(Saved entries)
--

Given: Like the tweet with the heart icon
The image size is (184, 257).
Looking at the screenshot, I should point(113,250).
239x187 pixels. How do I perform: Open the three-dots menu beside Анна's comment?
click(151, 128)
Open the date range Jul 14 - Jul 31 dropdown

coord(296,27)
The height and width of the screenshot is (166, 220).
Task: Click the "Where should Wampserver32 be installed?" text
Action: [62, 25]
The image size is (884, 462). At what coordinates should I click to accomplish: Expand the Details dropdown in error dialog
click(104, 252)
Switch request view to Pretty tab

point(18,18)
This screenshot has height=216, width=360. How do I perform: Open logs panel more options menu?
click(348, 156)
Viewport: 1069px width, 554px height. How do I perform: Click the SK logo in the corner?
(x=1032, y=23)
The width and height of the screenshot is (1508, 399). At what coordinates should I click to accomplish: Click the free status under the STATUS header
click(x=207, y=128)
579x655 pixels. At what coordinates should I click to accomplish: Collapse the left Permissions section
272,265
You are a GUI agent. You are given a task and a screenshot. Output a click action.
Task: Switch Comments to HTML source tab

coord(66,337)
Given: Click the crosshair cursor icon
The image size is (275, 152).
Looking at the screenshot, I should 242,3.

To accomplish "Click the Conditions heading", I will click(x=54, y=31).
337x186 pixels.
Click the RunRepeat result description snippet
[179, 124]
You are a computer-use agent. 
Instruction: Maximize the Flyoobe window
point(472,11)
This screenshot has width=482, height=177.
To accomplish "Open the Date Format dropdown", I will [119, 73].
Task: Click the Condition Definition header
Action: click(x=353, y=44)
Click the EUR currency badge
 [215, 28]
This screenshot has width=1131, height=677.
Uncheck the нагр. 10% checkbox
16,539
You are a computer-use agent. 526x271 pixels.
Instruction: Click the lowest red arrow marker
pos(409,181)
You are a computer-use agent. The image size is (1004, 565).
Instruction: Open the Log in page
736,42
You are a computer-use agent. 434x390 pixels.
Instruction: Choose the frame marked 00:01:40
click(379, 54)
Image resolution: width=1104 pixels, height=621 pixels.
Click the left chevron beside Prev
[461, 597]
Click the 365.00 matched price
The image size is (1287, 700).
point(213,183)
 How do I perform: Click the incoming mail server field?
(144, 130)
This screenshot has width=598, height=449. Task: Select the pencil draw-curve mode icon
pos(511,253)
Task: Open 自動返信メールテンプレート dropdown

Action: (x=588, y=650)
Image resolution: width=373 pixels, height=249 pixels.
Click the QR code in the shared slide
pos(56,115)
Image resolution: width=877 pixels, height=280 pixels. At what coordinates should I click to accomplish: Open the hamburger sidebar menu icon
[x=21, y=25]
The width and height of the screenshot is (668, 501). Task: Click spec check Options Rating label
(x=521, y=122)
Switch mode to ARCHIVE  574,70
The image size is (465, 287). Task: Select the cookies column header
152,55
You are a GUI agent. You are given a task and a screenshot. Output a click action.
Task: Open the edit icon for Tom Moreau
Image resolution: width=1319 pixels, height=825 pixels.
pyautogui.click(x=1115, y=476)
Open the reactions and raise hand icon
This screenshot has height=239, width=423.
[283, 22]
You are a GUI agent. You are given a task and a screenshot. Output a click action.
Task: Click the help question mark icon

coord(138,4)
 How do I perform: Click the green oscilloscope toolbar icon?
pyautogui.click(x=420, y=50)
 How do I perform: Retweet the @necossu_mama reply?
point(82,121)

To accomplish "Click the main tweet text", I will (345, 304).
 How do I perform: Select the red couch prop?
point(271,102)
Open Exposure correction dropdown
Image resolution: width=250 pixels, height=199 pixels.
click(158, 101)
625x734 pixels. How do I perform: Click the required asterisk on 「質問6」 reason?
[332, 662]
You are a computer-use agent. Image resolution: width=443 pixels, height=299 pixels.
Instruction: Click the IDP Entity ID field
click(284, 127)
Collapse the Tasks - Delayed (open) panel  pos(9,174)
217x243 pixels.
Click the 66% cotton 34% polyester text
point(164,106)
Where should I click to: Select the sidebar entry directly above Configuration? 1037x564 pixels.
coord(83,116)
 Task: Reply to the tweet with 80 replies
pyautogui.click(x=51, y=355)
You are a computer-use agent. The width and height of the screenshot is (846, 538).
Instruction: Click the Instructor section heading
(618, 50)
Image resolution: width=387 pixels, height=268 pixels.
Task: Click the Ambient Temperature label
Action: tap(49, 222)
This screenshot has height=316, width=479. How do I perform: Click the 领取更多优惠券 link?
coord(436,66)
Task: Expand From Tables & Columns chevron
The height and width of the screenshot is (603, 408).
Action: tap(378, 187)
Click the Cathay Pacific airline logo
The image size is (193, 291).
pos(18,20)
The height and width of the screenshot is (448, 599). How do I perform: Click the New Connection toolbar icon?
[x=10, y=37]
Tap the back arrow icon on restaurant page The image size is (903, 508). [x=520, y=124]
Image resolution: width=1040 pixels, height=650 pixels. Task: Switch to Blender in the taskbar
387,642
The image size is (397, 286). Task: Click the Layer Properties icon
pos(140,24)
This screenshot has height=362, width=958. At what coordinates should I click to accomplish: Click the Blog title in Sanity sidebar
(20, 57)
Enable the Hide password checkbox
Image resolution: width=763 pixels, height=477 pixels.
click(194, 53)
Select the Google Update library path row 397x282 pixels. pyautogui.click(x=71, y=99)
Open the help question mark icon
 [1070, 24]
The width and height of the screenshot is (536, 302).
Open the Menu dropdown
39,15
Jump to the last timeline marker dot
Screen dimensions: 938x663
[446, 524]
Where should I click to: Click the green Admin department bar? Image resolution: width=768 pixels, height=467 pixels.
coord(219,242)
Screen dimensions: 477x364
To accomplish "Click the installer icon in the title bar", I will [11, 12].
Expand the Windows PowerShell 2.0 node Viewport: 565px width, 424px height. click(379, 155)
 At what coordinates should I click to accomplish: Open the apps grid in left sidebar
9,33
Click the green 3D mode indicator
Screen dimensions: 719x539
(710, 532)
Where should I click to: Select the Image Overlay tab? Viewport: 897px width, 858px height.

--

**EXERCISE DIRECTIONS**
Print out every record again, exactly and in full.

**FINISHED EXERCISE**
Given: Like the tweet with the heart icon
The image size is (184, 257).
Looking at the screenshot, I should point(113,250).
239x187 pixels. How do I perform: Open the three-dots menu beside Анна's comment?
click(151, 128)
Open the date range Jul 14 - Jul 31 dropdown

coord(296,27)
The height and width of the screenshot is (166, 220).
Task: Click the "Where should Wampserver32 be installed?" text
Action: [62, 25]
The image size is (884, 462). At what coordinates should I click to accomplish: Expand the Details dropdown in error dialog
click(104, 252)
Switch request view to Pretty tab

point(18,18)
This screenshot has height=216, width=360. How do I perform: Open logs panel more options menu?
click(348, 156)
Viewport: 1069px width, 554px height. How do I perform: Click the SK logo in the corner?
(x=1032, y=23)
The width and height of the screenshot is (1508, 399). At what coordinates should I click to accomplish: Click the free status under the STATUS header
click(x=207, y=128)
579x655 pixels. At what coordinates should I click to accomplish: Collapse the left Permissions section
272,265
You are a GUI agent. You are given a task and a screenshot. Output a click action.
Task: Switch Comments to HTML source tab

coord(66,337)
Given: Click the crosshair cursor icon
The image size is (275, 152).
Looking at the screenshot, I should 242,3.

To accomplish "Click the Conditions heading", I will click(x=54, y=31).
337x186 pixels.
Click the RunRepeat result description snippet
[179, 124]
You are a computer-use agent. 
Instruction: Maximize the Flyoobe window
point(472,11)
This screenshot has width=482, height=177.
To accomplish "Open the Date Format dropdown", I will [119, 73].
Task: Click the Condition Definition header
Action: click(x=353, y=44)
Click the EUR currency badge
 [215, 28]
This screenshot has width=1131, height=677.
Uncheck the нагр. 10% checkbox
16,539
You are a computer-use agent. 526x271 pixels.
Instruction: Click the lowest red arrow marker
pos(409,181)
You are a computer-use agent. The image size is (1004, 565).
Instruction: Open the Log in page
736,42
You are a computer-use agent. 434x390 pixels.
Instruction: Choose the frame marked 00:01:40
click(379, 54)
Image resolution: width=1104 pixels, height=621 pixels.
Click the left chevron beside Prev
[461, 597]
Click the 365.00 matched price
The image size is (1287, 700).
point(213,183)
 How do I perform: Click the incoming mail server field?
(144, 130)
This screenshot has width=598, height=449. Task: Select the pencil draw-curve mode icon
pos(511,253)
Task: Open 自動返信メールテンプレート dropdown

Action: (x=588, y=650)
Image resolution: width=373 pixels, height=249 pixels.
Click the QR code in the shared slide
pos(56,115)
Image resolution: width=877 pixels, height=280 pixels. At what coordinates should I click to accomplish: Open the hamburger sidebar menu icon
[x=21, y=25]
The width and height of the screenshot is (668, 501). Task: Click spec check Options Rating label
(x=521, y=122)
Switch mode to ARCHIVE  574,70
The image size is (465, 287). Task: Select the cookies column header
152,55
You are a GUI agent. You are given a task and a screenshot. Output a click action.
Task: Open the edit icon for Tom Moreau
Image resolution: width=1319 pixels, height=825 pixels.
pyautogui.click(x=1115, y=476)
Open the reactions and raise hand icon
This screenshot has height=239, width=423.
[283, 22]
You are a GUI agent. You are given a task and a screenshot. Output a click action.
Task: Click the help question mark icon

coord(138,4)
 How do I perform: Click the green oscilloscope toolbar icon?
pyautogui.click(x=420, y=50)
 How do I perform: Retweet the @necossu_mama reply?
point(82,121)

To accomplish "Click the main tweet text", I will (345, 304).
 How do I perform: Select the red couch prop?
point(271,102)
Open Exposure correction dropdown
Image resolution: width=250 pixels, height=199 pixels.
click(158, 101)
625x734 pixels. How do I perform: Click the required asterisk on 「質問6」 reason?
[332, 662]
You are a computer-use agent. Image resolution: width=443 pixels, height=299 pixels.
Instruction: Click the IDP Entity ID field
click(284, 127)
Collapse the Tasks - Delayed (open) panel  pos(9,174)
217x243 pixels.
Click the 66% cotton 34% polyester text
point(164,106)
Where should I click to: Select the sidebar entry directly above Configuration? 1037x564 pixels.
coord(83,116)
 Task: Reply to the tweet with 80 replies
pyautogui.click(x=51, y=355)
You are a computer-use agent. The width and height of the screenshot is (846, 538).
Instruction: Click the Instructor section heading
(618, 50)
Image resolution: width=387 pixels, height=268 pixels.
Task: Click the Ambient Temperature label
Action: tap(49, 222)
This screenshot has height=316, width=479. How do I perform: Click the 领取更多优惠券 link?
coord(436,66)
Task: Expand From Tables & Columns chevron
The height and width of the screenshot is (603, 408).
Action: tap(378, 187)
Click the Cathay Pacific airline logo
The image size is (193, 291).
pos(18,20)
The height and width of the screenshot is (448, 599). How do I perform: Click the New Connection toolbar icon?
[x=10, y=37]
Tap the back arrow icon on restaurant page The image size is (903, 508). [x=520, y=124]
Image resolution: width=1040 pixels, height=650 pixels. Task: Switch to Blender in the taskbar
387,642
The image size is (397, 286). Task: Click the Layer Properties icon
pos(140,24)
This screenshot has height=362, width=958. At what coordinates should I click to accomplish: Click the Blog title in Sanity sidebar
(20, 57)
Enable the Hide password checkbox
Image resolution: width=763 pixels, height=477 pixels.
click(194, 53)
Select the Google Update library path row 397x282 pixels. pyautogui.click(x=71, y=99)
Open the help question mark icon
 [1070, 24]
The width and height of the screenshot is (536, 302).
Open the Menu dropdown
39,15
Jump to the last timeline marker dot
Screen dimensions: 938x663
[446, 524]
Where should I click to: Click the green Admin department bar? Image resolution: width=768 pixels, height=467 pixels.
coord(219,242)
Screen dimensions: 477x364
To accomplish "Click the installer icon in the title bar", I will [11, 12].
Expand the Windows PowerShell 2.0 node Viewport: 565px width, 424px height. click(379, 155)
 At what coordinates should I click to accomplish: Open the apps grid in left sidebar
9,33
Click the green 3D mode indicator
Screen dimensions: 719x539
(710, 532)
Where should I click to: Select the Image Overlay tab? Viewport: 897px width, 858px height.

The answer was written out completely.